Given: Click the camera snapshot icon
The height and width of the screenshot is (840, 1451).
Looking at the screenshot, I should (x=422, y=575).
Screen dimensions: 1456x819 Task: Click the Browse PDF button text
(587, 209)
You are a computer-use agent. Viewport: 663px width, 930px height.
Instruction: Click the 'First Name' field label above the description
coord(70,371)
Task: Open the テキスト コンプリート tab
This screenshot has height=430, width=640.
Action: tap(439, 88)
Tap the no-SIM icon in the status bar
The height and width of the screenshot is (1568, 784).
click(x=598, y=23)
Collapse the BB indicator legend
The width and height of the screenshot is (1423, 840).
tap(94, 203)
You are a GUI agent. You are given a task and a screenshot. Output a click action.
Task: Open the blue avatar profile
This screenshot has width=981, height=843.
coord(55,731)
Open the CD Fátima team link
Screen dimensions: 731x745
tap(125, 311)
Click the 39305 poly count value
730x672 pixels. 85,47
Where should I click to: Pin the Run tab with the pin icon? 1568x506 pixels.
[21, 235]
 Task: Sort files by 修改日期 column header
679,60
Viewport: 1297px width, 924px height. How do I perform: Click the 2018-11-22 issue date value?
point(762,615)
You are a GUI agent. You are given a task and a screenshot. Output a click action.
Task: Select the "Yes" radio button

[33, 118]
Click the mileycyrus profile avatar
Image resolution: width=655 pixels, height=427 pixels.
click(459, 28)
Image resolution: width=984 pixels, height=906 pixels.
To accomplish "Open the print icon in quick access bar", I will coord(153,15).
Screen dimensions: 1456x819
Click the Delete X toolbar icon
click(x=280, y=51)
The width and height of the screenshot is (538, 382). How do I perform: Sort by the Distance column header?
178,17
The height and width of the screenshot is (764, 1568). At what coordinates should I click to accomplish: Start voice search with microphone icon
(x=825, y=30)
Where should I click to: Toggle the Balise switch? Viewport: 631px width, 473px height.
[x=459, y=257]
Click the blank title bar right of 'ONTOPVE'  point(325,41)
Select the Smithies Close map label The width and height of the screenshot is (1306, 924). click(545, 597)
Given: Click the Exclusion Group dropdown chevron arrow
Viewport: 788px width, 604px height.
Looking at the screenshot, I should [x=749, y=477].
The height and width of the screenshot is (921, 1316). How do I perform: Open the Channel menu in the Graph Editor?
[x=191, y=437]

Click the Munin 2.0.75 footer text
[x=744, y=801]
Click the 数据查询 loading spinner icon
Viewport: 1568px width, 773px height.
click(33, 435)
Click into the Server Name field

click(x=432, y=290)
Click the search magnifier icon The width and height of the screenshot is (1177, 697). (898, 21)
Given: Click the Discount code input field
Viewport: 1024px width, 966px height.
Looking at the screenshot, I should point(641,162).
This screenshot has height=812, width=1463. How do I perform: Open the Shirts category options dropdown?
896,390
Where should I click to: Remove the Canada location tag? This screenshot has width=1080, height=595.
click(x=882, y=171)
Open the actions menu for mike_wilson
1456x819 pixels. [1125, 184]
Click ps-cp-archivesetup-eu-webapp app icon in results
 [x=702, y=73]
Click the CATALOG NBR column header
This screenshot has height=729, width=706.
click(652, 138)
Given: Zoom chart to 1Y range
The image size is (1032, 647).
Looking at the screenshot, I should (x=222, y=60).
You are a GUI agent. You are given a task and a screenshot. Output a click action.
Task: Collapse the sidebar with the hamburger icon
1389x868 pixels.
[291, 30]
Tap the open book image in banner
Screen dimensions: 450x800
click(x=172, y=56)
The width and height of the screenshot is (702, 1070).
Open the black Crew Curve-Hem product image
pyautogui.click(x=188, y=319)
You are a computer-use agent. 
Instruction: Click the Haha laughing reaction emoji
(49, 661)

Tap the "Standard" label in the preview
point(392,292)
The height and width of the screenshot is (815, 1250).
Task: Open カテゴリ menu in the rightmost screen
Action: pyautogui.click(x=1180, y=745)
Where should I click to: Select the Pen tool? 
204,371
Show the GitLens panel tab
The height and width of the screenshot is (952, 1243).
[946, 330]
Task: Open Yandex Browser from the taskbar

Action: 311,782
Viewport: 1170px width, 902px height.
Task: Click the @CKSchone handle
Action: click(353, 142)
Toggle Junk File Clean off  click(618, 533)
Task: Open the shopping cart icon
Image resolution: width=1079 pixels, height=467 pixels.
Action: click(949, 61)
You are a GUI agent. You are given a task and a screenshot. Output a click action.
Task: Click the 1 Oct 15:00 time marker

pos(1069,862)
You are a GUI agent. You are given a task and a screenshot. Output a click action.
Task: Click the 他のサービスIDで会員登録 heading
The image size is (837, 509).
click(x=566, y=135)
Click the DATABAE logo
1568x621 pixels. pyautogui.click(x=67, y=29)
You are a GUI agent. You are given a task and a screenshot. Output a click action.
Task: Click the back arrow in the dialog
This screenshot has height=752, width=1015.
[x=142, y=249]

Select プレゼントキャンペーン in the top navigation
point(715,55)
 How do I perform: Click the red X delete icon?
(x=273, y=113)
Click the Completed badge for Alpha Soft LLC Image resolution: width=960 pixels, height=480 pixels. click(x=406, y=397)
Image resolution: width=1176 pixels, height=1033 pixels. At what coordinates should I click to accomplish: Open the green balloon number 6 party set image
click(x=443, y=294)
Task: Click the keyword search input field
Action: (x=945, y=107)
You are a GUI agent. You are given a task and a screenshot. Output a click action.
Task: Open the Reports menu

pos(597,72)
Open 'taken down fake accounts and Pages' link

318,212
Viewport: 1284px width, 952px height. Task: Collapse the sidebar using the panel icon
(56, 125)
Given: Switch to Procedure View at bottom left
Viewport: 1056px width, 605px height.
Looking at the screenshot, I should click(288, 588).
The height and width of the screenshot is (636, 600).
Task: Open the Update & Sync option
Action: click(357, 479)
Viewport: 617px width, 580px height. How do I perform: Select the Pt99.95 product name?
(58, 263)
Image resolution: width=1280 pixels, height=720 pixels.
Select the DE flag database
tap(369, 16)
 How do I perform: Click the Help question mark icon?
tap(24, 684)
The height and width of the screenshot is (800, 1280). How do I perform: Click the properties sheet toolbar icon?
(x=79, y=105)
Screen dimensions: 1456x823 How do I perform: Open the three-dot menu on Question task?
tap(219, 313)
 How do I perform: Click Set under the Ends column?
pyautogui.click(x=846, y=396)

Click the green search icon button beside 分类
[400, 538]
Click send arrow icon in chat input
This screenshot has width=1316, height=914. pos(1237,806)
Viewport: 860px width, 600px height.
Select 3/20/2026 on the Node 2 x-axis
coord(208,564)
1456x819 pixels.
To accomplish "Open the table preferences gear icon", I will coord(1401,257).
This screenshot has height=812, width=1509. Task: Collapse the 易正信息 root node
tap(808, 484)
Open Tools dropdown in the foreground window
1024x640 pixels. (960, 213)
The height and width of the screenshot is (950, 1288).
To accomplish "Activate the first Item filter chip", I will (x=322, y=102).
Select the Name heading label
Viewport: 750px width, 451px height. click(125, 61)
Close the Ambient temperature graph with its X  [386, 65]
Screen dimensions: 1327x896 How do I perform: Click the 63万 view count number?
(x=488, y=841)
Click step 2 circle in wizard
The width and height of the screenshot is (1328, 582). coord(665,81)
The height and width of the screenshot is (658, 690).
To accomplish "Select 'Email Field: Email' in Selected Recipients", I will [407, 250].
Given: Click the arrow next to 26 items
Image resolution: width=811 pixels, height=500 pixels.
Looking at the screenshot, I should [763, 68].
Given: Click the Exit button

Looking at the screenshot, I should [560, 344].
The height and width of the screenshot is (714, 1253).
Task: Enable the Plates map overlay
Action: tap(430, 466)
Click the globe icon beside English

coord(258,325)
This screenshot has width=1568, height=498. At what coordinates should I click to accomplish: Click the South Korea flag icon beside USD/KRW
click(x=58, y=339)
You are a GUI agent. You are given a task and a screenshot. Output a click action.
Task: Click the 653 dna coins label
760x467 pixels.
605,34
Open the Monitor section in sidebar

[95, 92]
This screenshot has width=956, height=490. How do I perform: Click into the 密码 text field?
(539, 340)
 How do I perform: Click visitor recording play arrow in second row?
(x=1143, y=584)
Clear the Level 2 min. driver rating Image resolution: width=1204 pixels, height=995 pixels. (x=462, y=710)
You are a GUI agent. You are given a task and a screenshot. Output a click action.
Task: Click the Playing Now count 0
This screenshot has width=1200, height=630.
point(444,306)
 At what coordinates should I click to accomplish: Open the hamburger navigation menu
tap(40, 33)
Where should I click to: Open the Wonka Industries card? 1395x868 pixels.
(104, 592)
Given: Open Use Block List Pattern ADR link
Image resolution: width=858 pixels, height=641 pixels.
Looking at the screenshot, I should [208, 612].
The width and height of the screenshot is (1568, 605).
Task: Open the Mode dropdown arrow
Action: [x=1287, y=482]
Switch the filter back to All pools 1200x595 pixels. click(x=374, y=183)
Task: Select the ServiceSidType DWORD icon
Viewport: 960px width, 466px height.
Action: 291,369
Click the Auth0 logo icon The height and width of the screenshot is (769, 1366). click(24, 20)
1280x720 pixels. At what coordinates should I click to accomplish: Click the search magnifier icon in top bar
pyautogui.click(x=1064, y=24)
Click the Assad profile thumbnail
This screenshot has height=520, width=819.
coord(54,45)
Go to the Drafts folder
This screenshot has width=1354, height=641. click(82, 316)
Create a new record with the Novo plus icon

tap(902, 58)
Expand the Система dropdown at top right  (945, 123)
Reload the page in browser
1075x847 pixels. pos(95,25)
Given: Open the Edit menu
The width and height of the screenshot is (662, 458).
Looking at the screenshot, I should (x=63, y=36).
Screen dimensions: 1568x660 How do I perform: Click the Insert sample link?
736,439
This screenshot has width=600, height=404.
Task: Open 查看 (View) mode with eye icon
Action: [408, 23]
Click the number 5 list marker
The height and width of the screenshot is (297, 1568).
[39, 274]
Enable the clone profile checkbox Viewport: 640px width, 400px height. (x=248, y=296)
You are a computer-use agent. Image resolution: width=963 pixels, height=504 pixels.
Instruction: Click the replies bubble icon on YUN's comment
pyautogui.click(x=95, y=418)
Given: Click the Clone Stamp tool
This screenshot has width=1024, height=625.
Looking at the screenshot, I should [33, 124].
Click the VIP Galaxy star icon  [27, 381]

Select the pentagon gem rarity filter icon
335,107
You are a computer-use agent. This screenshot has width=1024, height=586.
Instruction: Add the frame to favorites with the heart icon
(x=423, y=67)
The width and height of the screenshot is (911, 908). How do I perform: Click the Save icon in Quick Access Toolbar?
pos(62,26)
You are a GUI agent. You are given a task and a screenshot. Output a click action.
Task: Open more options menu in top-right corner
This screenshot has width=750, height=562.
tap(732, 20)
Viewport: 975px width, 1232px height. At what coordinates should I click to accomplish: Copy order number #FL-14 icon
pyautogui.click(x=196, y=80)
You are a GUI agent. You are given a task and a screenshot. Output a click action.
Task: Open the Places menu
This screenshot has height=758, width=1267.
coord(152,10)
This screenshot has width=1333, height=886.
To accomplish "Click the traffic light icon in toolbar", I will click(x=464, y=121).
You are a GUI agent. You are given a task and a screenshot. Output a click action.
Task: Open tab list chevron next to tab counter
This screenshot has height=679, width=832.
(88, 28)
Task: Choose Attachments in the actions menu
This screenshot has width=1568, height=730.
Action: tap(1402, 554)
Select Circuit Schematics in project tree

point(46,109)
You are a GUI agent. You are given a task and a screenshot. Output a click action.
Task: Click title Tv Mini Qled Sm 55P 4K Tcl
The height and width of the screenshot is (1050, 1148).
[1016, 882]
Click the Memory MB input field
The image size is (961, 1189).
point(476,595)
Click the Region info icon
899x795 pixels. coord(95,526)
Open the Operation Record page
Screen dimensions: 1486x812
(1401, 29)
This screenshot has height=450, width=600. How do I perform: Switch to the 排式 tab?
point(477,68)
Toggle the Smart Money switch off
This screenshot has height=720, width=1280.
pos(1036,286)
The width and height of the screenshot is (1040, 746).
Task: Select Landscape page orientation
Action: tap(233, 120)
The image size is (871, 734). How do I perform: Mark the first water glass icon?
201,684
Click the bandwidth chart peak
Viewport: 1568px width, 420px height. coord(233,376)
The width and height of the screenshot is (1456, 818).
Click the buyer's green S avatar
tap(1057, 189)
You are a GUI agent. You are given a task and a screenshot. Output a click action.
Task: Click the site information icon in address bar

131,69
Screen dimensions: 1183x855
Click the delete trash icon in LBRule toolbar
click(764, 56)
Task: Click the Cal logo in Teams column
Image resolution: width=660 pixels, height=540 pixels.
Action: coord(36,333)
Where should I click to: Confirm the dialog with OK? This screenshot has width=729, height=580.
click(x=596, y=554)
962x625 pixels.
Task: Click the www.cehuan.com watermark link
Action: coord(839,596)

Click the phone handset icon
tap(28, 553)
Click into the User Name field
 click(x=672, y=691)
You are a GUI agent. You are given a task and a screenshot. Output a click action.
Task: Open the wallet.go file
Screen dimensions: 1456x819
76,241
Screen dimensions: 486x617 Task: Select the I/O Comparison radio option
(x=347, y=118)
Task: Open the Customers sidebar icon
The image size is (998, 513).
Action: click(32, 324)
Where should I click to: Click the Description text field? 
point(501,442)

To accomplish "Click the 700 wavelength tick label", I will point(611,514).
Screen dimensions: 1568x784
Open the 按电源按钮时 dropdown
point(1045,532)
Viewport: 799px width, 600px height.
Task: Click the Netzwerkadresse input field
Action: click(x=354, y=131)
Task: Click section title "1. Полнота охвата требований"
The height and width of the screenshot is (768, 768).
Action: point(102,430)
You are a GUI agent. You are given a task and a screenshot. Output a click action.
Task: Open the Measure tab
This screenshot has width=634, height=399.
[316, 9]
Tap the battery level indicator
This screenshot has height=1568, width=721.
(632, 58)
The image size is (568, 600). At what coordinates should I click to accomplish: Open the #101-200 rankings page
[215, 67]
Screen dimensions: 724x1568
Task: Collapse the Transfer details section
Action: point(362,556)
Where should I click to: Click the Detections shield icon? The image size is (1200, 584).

# # # #

- WHAT IS NEEDED
Please write out the part of the rows above that opens with the line containing "Task: Open the shopping cart icon" and closes with the line containing "[x=142, y=249]", including both of those lines, and copy each one exactly.

- SOLUTION TO THIS EXERCISE
Task: Open the shopping cart icon
Image resolution: width=1079 pixels, height=467 pixels.
Action: click(949, 61)
You are a GUI agent. You are given a task and a screenshot. Output a click action.
Task: Click the 1 Oct 15:00 time marker

pos(1069,862)
You are a GUI agent. You are given a task and a screenshot. Output a click action.
Task: Click the 他のサービスIDで会員登録 heading
The image size is (837, 509).
click(x=566, y=135)
Click the DATABAE logo
1568x621 pixels. pyautogui.click(x=67, y=29)
You are a GUI agent. You are given a task and a screenshot. Output a click action.
Task: Click the back arrow in the dialog
This screenshot has height=752, width=1015.
[x=142, y=249]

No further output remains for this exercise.